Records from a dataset

- - -

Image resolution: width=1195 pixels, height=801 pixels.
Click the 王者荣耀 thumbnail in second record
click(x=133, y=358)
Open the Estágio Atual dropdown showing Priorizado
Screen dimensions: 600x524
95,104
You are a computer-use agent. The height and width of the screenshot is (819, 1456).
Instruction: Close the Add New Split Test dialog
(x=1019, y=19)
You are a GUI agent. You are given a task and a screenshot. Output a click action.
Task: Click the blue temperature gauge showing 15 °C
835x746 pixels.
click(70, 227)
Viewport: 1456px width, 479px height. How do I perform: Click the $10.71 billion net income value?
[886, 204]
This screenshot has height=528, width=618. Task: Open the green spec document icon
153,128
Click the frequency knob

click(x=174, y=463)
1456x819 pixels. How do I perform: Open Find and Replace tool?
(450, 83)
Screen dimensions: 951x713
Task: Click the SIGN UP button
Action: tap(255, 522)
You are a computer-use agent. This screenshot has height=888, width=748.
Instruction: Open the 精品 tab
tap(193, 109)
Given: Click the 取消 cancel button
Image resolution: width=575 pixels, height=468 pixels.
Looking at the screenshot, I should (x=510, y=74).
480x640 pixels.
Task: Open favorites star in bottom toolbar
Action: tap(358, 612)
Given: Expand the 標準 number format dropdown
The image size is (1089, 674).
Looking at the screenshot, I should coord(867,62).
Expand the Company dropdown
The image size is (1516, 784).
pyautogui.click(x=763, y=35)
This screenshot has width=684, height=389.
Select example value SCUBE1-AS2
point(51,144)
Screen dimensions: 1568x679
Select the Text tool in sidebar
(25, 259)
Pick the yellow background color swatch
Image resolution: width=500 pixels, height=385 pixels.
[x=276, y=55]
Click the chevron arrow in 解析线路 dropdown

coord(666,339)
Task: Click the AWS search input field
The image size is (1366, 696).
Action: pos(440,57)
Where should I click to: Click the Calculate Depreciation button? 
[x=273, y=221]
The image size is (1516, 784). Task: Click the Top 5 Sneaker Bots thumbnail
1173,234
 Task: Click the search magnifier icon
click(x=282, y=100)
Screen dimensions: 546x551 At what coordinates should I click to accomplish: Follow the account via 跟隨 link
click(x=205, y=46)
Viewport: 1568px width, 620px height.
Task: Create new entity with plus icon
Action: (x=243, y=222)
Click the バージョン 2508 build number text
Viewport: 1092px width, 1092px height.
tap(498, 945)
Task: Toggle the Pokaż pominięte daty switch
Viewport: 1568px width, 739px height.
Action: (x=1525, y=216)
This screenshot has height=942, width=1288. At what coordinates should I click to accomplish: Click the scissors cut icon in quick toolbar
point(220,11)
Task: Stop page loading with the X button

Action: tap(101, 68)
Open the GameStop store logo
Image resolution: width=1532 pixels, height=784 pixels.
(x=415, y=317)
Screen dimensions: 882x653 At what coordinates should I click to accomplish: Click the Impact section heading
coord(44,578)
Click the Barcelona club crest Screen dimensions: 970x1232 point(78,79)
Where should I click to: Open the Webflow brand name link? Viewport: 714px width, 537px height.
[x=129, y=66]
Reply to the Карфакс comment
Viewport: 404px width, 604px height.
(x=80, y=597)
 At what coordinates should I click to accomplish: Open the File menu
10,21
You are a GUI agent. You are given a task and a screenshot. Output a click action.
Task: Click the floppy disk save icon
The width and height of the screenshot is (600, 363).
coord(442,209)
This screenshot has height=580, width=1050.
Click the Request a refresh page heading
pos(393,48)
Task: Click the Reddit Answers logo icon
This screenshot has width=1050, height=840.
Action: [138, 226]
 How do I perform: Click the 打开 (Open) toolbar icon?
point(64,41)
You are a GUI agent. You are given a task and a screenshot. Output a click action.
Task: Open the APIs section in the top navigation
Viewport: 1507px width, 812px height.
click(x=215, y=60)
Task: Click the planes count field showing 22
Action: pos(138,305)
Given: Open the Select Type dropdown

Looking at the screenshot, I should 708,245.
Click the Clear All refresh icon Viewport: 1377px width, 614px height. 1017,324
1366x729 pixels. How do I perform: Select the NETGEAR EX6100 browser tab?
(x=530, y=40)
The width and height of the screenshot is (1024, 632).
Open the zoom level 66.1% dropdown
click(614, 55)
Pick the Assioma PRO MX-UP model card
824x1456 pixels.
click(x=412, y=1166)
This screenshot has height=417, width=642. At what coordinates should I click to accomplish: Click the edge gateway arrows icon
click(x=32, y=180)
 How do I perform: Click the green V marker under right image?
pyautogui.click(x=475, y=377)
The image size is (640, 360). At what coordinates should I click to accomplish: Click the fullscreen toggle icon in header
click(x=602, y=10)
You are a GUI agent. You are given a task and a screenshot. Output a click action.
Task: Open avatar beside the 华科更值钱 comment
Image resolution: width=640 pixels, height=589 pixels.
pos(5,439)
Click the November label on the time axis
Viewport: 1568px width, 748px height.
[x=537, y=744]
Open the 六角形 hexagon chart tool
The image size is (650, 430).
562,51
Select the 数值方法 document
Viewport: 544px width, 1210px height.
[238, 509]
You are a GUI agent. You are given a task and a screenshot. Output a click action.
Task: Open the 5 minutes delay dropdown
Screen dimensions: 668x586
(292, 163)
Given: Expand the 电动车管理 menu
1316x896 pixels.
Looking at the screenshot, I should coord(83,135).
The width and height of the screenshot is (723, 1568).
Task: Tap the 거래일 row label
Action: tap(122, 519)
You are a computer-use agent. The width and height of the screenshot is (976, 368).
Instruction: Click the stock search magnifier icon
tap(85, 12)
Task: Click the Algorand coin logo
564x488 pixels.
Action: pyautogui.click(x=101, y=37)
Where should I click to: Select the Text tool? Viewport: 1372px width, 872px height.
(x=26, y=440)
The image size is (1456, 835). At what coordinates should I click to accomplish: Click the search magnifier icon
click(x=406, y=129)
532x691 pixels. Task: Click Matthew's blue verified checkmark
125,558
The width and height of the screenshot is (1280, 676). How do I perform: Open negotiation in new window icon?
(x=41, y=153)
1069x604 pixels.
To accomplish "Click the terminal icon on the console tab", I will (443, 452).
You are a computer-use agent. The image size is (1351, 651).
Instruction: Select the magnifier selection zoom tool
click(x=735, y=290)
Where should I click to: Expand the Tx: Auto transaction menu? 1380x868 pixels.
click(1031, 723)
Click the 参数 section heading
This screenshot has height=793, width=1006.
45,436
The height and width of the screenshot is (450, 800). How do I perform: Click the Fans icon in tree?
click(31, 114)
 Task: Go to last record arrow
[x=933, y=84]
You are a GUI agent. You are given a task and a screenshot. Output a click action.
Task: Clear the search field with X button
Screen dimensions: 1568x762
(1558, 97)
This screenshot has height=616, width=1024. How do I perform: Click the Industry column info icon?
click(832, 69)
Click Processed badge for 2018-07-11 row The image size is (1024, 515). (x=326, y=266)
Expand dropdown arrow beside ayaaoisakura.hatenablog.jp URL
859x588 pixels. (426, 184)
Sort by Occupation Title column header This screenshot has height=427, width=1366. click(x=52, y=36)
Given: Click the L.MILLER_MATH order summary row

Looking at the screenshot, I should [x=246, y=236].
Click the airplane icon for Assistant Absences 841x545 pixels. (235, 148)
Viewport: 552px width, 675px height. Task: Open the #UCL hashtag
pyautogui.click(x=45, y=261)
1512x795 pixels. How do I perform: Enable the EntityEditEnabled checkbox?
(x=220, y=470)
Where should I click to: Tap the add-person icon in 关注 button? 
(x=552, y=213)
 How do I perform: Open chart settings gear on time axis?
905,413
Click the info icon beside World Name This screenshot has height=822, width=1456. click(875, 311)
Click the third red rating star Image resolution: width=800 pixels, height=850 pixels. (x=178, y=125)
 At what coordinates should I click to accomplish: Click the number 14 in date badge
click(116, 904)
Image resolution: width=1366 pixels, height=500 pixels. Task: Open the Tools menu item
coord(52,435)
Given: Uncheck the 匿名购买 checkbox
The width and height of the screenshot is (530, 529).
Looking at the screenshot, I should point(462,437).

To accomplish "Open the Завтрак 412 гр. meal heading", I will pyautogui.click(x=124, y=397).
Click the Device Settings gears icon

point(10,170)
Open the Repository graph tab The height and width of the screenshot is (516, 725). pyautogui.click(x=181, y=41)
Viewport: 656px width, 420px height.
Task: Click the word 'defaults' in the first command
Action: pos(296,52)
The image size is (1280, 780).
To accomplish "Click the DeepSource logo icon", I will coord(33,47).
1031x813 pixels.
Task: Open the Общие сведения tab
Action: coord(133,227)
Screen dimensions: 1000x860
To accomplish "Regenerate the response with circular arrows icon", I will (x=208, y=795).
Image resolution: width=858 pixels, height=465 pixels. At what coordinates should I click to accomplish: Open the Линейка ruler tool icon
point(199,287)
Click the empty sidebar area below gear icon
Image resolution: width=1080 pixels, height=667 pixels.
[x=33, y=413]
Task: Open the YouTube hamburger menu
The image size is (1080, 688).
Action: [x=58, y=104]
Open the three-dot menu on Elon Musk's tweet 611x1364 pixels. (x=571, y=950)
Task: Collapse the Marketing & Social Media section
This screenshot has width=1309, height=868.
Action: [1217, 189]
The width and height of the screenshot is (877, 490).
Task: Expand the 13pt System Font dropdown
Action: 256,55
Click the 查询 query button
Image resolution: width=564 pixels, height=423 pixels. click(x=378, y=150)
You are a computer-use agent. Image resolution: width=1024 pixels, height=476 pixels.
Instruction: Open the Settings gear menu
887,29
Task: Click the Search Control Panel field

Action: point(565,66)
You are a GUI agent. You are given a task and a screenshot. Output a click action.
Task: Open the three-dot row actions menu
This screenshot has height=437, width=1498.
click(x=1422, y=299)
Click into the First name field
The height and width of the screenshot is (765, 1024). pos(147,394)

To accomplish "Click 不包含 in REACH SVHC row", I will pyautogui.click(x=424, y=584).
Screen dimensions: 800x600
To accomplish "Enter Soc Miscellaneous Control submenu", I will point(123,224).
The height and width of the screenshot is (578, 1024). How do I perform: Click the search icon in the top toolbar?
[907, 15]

- - -

# Objective
Rewrite the part of the records that opens with the line containing "Click the empty sidebar area below gear icon" and closes at the end of the records, putting "navigation menu" in place of "hamburger menu" and keeping everything else unchanged.

# Task solution
Click the empty sidebar area below gear icon
Image resolution: width=1080 pixels, height=667 pixels.
[x=33, y=413]
Task: Open the YouTube navigation menu
The image size is (1080, 688).
Action: [x=58, y=104]
Open the three-dot menu on Elon Musk's tweet 611x1364 pixels. (x=571, y=950)
Task: Collapse the Marketing & Social Media section
This screenshot has width=1309, height=868.
Action: [1217, 189]
The width and height of the screenshot is (877, 490).
Task: Expand the 13pt System Font dropdown
Action: 256,55
Click the 查询 query button
Image resolution: width=564 pixels, height=423 pixels. click(x=378, y=150)
You are a computer-use agent. Image resolution: width=1024 pixels, height=476 pixels.
Instruction: Open the Settings gear menu
887,29
Task: Click the Search Control Panel field

Action: point(565,66)
You are a GUI agent. You are given a task and a screenshot. Output a click action.
Task: Open the three-dot row actions menu
This screenshot has height=437, width=1498.
click(x=1422, y=299)
Click into the First name field
The height and width of the screenshot is (765, 1024). pos(147,394)

To accomplish "Click 不包含 in REACH SVHC row", I will pyautogui.click(x=424, y=584).
Screen dimensions: 800x600
To accomplish "Enter Soc Miscellaneous Control submenu", I will point(123,224).
The height and width of the screenshot is (578, 1024). How do I perform: Click the search icon in the top toolbar?
[907, 15]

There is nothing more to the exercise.